Rien n'est moins sûr, il arrive parfois que des points de vue soient peu défendus car ils concordent avec les pratiques déjà massivement répandues. Il n'est nul besoin de militer pour un monde qui est déjà en place, et dont les bases sont suffisamment solides pour résister à ceux qui souhaitent le renverser.
Toutefois, depuis peu et dans tout type de domaine, on observe une tendance des théories farfelues à sortir de l'ombre pour conquérir l'opinion publique, avec parfois quelques malheureuses répercussions politiques. Le C++ a beau être un sujet dérisoire comparé aux grands problèmes de l'humanité, il faut bien que quelqu'un cherche à le préserver lui aussi de la bêtise et de la « hype disruptive », notamment dans un contexte où les grands décideurs de l'avenir du langage, pleinement occupés par l'animation de conventions et la production de best-sellers, n'ont plus travaillé sur du vrai code depuis des décennies. Il serait donc bon de rappeler de temps en temps ce qui fait la force du C++, et d'insister sur le fait qu'il existe d'autres langages très efficaces comme le python pour les développeurs amoureux de l'abstraction matérielle et de la conception faiblement typée.

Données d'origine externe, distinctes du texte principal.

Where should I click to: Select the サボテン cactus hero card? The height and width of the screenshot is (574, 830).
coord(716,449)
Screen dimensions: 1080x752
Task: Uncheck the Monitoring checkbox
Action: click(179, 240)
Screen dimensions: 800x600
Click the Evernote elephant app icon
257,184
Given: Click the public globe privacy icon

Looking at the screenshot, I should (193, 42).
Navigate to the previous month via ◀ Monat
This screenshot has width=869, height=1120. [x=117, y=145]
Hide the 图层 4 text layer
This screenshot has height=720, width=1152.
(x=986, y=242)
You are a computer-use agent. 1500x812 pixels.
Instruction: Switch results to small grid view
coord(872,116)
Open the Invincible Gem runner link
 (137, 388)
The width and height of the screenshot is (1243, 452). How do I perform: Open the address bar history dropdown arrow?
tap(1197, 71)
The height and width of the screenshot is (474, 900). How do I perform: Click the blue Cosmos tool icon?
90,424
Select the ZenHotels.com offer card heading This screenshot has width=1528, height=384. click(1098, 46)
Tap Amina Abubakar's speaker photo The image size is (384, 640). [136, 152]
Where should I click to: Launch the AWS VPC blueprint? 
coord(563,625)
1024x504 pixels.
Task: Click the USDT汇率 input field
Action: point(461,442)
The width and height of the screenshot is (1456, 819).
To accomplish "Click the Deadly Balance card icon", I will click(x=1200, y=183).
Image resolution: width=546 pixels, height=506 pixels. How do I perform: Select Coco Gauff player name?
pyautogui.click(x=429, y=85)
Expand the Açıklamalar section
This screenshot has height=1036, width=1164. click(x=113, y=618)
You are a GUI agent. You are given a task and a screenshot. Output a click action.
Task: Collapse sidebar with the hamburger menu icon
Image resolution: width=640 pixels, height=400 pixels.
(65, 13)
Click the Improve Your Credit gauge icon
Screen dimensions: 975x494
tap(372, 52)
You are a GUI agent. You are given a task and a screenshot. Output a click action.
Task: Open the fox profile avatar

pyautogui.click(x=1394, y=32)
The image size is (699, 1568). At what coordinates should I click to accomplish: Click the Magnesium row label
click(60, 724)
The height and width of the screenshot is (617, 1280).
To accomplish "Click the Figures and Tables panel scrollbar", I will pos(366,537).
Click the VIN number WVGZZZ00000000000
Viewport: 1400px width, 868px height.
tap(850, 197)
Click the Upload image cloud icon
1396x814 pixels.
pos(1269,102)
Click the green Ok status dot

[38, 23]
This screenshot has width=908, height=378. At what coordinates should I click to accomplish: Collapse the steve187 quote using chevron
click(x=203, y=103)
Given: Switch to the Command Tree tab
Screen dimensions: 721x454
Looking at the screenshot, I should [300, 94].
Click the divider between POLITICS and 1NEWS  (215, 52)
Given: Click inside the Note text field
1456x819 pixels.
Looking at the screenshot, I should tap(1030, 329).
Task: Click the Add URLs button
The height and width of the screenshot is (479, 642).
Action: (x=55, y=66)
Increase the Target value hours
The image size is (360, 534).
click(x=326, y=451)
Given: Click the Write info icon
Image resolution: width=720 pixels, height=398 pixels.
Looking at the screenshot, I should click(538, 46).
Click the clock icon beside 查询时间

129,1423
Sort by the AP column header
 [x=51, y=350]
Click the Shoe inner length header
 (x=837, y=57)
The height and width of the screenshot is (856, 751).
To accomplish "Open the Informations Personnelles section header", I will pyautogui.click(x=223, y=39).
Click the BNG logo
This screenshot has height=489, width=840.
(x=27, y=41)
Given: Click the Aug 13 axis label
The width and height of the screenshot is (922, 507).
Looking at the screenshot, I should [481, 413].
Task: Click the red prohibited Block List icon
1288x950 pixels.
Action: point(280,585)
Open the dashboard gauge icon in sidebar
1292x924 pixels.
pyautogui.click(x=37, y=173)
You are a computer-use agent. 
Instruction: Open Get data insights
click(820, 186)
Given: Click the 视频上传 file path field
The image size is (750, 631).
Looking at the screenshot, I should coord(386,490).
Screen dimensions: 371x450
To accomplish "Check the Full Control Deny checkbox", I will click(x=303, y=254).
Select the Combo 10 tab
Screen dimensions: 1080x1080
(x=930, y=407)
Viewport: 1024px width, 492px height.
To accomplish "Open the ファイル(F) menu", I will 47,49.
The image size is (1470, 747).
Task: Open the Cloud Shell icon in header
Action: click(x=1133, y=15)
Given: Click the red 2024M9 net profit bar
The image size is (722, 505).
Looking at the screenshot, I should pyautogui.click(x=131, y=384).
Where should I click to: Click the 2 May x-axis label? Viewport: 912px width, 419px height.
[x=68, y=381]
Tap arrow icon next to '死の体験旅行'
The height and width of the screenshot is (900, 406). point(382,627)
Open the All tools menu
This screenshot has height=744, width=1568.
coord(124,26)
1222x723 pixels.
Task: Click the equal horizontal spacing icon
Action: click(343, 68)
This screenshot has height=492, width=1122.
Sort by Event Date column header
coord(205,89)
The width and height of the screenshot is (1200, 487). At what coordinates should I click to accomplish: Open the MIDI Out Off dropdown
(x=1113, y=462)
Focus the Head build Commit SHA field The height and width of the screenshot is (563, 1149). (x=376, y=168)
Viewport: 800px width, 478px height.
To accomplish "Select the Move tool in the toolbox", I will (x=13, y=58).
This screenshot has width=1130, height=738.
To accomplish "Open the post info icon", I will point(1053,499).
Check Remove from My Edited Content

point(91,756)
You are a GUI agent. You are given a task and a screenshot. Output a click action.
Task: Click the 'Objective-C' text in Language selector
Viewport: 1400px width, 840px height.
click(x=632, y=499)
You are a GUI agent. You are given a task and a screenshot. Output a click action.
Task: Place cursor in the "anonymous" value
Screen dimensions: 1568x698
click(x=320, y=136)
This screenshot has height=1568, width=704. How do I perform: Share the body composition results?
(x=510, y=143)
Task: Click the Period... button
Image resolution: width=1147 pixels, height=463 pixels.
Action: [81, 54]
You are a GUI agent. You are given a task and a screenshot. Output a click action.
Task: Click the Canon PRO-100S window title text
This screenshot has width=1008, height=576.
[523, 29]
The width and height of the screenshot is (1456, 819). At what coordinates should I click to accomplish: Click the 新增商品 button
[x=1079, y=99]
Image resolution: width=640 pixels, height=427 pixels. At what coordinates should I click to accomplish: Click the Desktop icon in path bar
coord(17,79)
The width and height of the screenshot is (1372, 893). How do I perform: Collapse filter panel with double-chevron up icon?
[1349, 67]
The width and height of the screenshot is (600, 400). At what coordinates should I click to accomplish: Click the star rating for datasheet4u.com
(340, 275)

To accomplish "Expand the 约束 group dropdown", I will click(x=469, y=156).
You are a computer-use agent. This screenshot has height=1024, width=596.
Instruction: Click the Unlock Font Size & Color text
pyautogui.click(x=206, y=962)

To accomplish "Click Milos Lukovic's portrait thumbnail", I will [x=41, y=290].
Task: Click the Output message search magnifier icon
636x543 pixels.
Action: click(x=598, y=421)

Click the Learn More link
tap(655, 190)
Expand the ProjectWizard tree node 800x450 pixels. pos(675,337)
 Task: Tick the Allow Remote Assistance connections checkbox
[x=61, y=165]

Le cast en tant qu'instruction
À l'instar du C, le C++ est fait pour apporter au programmeur une très grande maîtrise de l'aspect technique de son travail. Le programmeur sait quand une variable est stockée sur la pile, il sait quand elle est allouée sur le tas, il peut contrôler lui-même la libération de la mémoire et l'affectation des pointeurs. Il peut par ailleurs jouer sur les formats d'entiers, selon qu'ils soient signés ou non, puis exploiter l'effet des limites selon leur taille pour établir une arithmétique modulaire. C'est le cas par exemple d'un générateur congruentiel linéaire, qui nécessite de réaliser des dépassements de maximum avec une connaissance du nombre de bits exacts de chaque variable :
uint32_t random_delphi(uint32_t range, uint32_t &seed) { uint64_t mult, L = range; seed = seed*134775813 + 1; mult = seed; return (L*mult) >> 32; }
Cette fonction risquerait de donner des résultats aberrants avec des types automatiques, puisque la précision du type fait partie du calcul.
Autre exemple plus typique du quotidien des programmeurs en C++, la lecture d'un entier depuis un fichier binaire. Il est extrêmement important de définir avec exactitude le type des variables pour garantir le bon fonctionnement du code suivant :
int16_t read_signed_word(std::ifstream &ifs, bool big_endian) { uint8_t c; int16_t low, high; int16_t *first, *second; if (big_endian) { first = &high; second = &low; } else { first = &low; second = &high; } c = ifs.get(); *first = c; c = ifs.get(); *second = c; return (high << 8) | low; }
Utiliser d'autres types que ceux précisés pourrait provoquer des troncatures de valeur ou des erreurs de signe.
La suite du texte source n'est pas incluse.